LncSSBP1/FOXO3 axis modulates autophagy: a novel insight into bronchial epithelial cells defense against Talaromyces marneffei infection.

Background: While autophagy is pivotal in antimicrobial defense, its regulatory role in Talaromyces marneffei (TM) infected bronchial epithelium remains elusive.

Objective: To elucidate the impact of TM infection on autophagy in bronchial epithelial cells and to identify the key molecular regulators involved in this process.

Methods: Primary computational screening identified core autophagy modulators. Autophagy flux was monitored through LC3B-II/P62 immunoblotting and transmission electron microscopy. Mechanistic validation was performed using siRNA-mediated FOXO3 silencing, lentivirus-mediated lncSSBP1 knockdown and overexpression cell models, combined with immunofluorescence staining for nuclear localization.

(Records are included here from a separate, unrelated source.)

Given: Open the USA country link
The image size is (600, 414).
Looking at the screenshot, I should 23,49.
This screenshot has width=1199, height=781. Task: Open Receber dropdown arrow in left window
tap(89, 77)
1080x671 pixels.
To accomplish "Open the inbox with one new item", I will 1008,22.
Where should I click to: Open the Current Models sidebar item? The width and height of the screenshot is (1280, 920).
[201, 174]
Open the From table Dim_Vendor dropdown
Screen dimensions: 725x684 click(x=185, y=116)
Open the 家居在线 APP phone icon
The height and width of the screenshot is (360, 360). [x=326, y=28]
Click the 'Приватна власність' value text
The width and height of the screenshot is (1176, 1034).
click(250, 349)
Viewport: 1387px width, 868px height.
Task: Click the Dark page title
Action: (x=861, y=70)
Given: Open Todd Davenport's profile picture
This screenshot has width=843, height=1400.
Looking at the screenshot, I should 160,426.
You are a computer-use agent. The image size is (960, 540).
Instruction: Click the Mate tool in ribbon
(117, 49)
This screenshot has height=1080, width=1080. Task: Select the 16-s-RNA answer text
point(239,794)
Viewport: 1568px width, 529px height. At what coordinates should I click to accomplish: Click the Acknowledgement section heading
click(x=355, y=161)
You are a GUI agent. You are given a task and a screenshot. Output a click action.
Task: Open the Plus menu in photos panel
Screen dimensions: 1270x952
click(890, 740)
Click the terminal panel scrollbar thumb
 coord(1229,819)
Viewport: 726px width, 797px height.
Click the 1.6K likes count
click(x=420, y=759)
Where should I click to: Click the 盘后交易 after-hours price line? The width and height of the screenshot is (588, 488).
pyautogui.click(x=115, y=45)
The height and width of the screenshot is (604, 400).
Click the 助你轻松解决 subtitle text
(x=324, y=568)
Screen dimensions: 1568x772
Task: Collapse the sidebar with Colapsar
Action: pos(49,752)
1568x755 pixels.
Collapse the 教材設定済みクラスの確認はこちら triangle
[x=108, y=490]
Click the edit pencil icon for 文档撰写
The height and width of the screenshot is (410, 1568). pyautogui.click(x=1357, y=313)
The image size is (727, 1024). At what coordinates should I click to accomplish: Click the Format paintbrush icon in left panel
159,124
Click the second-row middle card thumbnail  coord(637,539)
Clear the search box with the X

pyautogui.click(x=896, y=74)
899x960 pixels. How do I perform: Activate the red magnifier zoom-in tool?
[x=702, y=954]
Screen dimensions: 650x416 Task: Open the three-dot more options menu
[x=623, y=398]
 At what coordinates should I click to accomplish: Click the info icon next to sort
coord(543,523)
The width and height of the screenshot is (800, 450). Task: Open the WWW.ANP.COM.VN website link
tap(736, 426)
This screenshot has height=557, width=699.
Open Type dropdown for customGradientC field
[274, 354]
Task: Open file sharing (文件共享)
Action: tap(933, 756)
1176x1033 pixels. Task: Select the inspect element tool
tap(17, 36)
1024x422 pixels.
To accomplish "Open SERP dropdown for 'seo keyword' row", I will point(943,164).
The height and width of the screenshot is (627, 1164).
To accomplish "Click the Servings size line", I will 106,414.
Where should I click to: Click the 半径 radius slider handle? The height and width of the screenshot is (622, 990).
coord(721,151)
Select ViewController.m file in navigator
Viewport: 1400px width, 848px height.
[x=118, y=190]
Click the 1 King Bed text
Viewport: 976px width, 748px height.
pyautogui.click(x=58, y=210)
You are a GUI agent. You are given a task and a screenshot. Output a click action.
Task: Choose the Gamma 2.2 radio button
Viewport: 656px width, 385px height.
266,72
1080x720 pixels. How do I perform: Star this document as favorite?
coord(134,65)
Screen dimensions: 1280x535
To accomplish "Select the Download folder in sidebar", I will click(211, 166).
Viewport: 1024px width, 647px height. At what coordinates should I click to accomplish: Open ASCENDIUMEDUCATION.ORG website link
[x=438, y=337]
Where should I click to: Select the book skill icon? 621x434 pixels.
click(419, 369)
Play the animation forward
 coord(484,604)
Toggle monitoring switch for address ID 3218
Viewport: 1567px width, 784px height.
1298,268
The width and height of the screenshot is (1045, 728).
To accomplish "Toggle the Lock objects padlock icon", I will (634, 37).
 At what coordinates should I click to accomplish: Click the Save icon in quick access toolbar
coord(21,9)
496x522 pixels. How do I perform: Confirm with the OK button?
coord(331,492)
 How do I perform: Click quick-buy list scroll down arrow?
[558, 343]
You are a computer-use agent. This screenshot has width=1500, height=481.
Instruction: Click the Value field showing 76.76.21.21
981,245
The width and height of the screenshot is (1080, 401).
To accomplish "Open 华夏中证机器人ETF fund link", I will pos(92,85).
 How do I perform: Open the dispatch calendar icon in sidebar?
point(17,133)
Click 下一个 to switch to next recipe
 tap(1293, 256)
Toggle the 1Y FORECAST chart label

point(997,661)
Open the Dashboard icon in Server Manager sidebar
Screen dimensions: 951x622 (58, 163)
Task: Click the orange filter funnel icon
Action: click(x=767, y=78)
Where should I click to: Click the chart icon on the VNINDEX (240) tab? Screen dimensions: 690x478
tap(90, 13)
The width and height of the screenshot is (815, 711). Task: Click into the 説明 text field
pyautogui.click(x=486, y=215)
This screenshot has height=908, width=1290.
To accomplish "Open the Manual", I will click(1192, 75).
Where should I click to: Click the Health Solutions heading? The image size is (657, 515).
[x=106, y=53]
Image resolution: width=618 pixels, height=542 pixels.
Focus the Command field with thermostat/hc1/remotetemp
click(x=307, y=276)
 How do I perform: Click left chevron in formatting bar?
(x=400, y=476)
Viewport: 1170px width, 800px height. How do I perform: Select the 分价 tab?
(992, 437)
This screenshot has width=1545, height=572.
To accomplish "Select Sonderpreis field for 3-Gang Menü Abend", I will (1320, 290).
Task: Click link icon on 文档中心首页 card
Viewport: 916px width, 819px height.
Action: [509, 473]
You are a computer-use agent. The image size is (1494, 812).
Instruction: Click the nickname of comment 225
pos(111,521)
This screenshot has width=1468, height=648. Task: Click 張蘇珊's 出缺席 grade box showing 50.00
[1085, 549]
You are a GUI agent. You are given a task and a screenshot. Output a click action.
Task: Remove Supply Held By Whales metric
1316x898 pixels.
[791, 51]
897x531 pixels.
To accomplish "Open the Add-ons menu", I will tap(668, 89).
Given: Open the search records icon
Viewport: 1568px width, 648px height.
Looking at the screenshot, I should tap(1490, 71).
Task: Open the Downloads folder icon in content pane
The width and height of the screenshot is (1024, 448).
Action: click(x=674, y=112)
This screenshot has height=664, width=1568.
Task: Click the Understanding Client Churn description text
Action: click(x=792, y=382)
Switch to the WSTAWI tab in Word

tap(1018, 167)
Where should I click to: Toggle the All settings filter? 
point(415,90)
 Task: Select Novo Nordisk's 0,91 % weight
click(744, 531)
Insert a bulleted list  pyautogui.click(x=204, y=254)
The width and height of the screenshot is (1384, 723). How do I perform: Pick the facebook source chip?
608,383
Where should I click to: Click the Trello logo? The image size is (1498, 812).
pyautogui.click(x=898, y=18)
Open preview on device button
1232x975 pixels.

Results: Bioinformatics analysis identified seven autophagy modulating effectors, with FOXO3 emerging as the central regulator. Quantitative proteomics revealed biphasic autophagic responses: initial LC3B-II accumulation with P62 degradation at 4h post-infection, followed by P62 rebound at 24h, indicating time-dependent flux impairment. FOXO3 was identified as a critical mediator of TM-induced autophagy. Furthermore, we identified a strong positive correlation between lncSSBP1 and FOXO3 expression, with lncSSBP1 overexpression enhancing FOXO3 levels and promoting autophagosome maturation.

Conclusion: This study uncovers a previously unrecognized lncRNA-mediated regulatory axis wherein lncSSBP1 orchestrates FOXO3-driven autophagy during TM infection. These results provide new insights into the molecular mechanisms of host-pathogen interactions.